Question

If $$g'$$ is continuous, find $$\lim\limits _{h\to 0}\dfrac {1}{h}\int _{c}^{c+h}g'(x)\d x$$.

Answer

**step1** Understanding the Problem

The problem requires the evaluation of the limit: $$\lim\limits _{h\to 0}\dfrac {1}{h}\int _{c}^{c+h}g'(x)\d x$$. The problem statement provides the crucial information that the function $$g'$$ is continuous.

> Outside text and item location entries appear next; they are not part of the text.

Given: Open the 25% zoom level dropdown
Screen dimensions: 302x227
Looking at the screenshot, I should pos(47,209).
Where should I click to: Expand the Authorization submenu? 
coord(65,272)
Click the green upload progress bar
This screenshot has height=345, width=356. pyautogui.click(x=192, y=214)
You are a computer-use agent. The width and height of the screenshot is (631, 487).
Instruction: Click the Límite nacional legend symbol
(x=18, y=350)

**step2** Defining an Antiderivative Function

Let $$G(x)$$ be an antiderivative of $$g'(x)$$. According to the Fundamental Theorem of Calculus, Part 1, the derivative of this antiderivative, $$G'(x)$$, is equal to the original function $$g'(x)$$. That is, $$G'(x) = g'(x)$$.

**step3** Applying the Fundamental Theorem of Calculus to the Definite Integral

The definite integral can be evaluated using the Fundamental Theorem of Calculus, Part 2. This theorem states that if $$G(x)$$ is an antiderivative of $$g'(x)$$, then:
$$\int _{c}^{c+h}g'(x)\d x = G(c+h) - G(c)$$

**step4** Rewriting the Limit Expression

Substitute the result from Step 3 into the original limit expression:
$$\lim\limits _{h\to 0}\dfrac {1}{h}\left(G(c+h) - G(c)\right) = \lim\limits _{h\to 0}\dfrac {G(c+h) - G(c)}{h}$$

**step5** Recognizing the Definition of a Derivative

The expression $$\lim\limits _{h\to 0}\dfrac {G(c+h) - G(c)}{h}$$ is the formal definition of the derivative of the function $$G(x)$$ evaluated at the point $$x=c$$. This derivative is denoted as $$G'(c)$$.

**step6** Concluding the Result

From Step 2, it was established that the derivative of $$G(x)$$ is $$g'(x)$$, i.e., $$G'(x) = g'(x)$$. Therefore, evaluating this derivative at the point $$c$$ yields $$G'(c) = g'(c)$$.
Thus, the value of the given limit is $$g'(c)$$.